═════ THE RECORDS
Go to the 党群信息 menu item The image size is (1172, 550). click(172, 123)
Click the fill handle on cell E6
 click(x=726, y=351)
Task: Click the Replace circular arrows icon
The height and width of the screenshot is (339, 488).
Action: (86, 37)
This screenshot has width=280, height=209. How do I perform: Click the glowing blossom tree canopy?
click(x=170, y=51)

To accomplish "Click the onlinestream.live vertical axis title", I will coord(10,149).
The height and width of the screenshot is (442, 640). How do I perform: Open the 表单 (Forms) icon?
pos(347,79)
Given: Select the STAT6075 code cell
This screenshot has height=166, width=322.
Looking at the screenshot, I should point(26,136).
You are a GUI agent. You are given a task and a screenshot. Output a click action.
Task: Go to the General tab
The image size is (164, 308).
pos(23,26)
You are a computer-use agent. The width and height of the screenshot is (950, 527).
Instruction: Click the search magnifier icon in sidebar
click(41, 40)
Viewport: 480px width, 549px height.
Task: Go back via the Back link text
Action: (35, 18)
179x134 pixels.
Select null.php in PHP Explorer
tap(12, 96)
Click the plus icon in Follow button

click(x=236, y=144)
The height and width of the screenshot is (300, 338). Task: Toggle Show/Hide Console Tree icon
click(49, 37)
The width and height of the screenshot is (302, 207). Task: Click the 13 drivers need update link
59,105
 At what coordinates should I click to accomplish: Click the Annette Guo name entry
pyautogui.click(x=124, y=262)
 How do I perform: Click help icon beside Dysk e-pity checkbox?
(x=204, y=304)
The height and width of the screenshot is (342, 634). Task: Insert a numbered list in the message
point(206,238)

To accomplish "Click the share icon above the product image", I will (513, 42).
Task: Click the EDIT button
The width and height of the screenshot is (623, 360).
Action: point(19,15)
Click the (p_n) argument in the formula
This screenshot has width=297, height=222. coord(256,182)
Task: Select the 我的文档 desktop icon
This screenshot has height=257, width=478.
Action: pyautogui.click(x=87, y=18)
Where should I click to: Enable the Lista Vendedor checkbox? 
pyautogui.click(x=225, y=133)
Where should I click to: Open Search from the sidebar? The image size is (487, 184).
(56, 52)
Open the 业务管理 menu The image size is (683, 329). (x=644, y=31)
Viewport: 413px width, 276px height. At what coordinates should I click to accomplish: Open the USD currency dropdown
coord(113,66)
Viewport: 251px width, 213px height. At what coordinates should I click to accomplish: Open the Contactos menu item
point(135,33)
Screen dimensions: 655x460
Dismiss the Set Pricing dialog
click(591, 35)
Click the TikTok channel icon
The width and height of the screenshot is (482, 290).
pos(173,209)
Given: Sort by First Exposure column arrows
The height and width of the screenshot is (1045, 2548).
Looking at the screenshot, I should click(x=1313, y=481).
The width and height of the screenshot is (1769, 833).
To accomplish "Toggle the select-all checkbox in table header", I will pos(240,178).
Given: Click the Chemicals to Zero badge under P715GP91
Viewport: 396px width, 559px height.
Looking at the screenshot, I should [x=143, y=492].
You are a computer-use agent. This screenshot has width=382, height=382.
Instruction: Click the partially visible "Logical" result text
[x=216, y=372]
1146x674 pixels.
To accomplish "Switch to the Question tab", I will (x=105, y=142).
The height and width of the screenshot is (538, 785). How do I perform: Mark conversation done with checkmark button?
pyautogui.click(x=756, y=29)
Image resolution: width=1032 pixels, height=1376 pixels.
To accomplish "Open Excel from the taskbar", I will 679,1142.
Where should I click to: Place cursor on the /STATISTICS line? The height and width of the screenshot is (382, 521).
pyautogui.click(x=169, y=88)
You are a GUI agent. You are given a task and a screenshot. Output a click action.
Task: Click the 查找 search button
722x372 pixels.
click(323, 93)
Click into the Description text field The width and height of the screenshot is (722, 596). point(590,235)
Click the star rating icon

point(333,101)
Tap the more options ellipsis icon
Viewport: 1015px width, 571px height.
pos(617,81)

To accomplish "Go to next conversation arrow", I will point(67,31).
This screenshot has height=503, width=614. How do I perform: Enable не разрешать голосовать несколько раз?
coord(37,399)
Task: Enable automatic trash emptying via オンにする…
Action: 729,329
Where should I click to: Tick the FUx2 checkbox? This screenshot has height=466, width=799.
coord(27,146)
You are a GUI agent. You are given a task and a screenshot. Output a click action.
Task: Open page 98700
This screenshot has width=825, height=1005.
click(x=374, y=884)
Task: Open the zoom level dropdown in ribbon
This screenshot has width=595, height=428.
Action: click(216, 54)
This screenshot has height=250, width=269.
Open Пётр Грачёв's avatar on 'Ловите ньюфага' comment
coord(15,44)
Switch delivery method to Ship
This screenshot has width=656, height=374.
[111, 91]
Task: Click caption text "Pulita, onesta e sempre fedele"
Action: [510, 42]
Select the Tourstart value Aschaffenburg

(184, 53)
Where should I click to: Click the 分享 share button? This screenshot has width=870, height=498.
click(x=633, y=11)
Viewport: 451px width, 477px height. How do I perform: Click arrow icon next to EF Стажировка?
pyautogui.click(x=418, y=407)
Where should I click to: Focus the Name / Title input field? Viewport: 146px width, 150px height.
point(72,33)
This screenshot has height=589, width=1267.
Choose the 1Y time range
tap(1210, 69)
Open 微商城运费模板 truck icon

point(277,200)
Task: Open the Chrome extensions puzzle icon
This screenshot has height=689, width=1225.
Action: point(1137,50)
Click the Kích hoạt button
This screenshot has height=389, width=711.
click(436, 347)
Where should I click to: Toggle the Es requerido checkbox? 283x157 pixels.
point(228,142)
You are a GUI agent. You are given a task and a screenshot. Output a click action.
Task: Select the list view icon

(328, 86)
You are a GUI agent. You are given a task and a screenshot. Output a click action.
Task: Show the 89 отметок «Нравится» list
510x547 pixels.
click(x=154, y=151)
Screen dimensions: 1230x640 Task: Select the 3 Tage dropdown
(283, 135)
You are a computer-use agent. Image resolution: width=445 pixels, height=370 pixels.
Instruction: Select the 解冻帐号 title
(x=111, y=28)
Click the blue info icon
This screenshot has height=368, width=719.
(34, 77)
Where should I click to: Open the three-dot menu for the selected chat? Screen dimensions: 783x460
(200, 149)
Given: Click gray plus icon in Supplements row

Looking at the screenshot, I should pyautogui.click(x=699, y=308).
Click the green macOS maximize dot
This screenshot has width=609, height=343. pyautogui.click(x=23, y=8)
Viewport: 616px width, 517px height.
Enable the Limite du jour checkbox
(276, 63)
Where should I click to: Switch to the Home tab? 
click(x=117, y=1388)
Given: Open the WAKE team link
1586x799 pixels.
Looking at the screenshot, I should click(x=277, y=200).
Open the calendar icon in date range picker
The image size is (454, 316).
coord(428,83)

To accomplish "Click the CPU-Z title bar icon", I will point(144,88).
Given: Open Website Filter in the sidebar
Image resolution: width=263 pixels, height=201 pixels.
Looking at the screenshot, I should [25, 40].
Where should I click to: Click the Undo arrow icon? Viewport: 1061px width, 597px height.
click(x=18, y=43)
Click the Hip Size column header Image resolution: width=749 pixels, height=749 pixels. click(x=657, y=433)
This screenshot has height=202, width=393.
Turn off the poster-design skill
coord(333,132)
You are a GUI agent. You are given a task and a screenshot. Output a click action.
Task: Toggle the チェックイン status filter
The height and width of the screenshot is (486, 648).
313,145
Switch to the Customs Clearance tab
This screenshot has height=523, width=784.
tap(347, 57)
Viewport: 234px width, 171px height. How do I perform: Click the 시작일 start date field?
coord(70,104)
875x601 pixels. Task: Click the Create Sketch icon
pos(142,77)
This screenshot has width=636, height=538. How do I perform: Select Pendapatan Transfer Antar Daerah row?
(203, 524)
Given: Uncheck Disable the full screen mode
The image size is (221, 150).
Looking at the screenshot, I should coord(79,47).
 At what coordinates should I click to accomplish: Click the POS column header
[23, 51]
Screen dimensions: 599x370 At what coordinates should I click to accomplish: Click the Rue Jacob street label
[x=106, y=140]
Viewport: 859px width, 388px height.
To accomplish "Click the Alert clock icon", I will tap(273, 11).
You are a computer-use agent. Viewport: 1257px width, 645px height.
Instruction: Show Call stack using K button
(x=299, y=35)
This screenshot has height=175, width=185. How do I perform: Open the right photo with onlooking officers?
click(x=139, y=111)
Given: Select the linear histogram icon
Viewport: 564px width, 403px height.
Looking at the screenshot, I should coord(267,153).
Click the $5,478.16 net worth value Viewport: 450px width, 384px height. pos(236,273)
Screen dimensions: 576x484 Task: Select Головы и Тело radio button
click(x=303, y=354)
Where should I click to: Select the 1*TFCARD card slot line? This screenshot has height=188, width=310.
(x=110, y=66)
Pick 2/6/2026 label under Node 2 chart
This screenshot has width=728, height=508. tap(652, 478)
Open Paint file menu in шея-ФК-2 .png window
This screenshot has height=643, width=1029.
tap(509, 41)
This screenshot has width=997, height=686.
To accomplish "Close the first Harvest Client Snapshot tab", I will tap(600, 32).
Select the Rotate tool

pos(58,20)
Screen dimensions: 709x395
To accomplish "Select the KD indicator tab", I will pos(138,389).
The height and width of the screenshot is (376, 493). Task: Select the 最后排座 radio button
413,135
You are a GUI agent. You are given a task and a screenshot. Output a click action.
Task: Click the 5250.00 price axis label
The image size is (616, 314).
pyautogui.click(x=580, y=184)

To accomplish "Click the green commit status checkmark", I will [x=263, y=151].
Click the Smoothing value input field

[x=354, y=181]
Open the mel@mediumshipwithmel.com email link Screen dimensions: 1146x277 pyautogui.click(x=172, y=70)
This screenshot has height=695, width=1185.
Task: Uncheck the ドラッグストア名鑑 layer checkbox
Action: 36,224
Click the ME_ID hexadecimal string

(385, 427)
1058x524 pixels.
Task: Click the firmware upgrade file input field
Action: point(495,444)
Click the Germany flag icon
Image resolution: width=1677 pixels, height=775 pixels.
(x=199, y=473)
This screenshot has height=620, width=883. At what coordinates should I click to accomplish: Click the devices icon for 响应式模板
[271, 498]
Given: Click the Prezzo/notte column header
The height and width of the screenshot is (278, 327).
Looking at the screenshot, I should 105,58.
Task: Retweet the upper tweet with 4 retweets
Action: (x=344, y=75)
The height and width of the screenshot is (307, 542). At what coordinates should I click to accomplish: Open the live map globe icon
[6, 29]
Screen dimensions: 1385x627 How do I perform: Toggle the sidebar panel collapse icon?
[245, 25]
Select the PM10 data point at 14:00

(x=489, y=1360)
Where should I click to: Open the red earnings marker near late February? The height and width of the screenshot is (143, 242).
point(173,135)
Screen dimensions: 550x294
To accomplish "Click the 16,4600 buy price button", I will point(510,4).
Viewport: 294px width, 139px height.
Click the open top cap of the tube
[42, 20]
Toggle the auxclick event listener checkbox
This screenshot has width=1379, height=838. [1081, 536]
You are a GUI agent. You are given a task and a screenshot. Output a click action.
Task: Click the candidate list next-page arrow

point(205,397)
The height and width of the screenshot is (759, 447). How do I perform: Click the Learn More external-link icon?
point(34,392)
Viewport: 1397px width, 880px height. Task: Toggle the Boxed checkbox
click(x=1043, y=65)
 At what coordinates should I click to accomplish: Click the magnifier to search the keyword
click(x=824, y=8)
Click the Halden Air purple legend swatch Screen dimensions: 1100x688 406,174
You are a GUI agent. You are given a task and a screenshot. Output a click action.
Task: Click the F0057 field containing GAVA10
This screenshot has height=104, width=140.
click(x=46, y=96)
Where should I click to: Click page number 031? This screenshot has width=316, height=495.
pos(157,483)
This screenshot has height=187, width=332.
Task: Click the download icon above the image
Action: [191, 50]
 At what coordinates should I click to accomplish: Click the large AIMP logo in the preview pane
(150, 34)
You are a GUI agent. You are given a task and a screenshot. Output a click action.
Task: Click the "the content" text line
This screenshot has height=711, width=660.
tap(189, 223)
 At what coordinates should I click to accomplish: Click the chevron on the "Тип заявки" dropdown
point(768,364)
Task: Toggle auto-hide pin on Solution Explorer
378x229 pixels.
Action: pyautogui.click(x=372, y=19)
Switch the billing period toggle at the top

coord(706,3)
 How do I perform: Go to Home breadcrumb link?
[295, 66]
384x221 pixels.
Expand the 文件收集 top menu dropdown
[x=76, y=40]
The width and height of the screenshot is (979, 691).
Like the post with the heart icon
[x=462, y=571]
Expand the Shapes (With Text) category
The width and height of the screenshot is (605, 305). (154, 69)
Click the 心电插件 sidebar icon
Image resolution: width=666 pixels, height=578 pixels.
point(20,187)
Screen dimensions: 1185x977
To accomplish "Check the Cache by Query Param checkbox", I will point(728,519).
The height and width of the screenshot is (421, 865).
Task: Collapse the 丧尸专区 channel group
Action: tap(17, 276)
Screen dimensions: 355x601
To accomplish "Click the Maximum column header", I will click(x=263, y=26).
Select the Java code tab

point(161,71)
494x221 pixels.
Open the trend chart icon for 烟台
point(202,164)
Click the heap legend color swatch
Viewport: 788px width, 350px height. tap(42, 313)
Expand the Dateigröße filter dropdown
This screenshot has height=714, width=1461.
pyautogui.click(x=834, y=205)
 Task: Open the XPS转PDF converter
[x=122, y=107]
══════════
_ASSIGNMENT_
Lines holding "price": please count them in the data above and reply with the number alone.

_REPLY_
2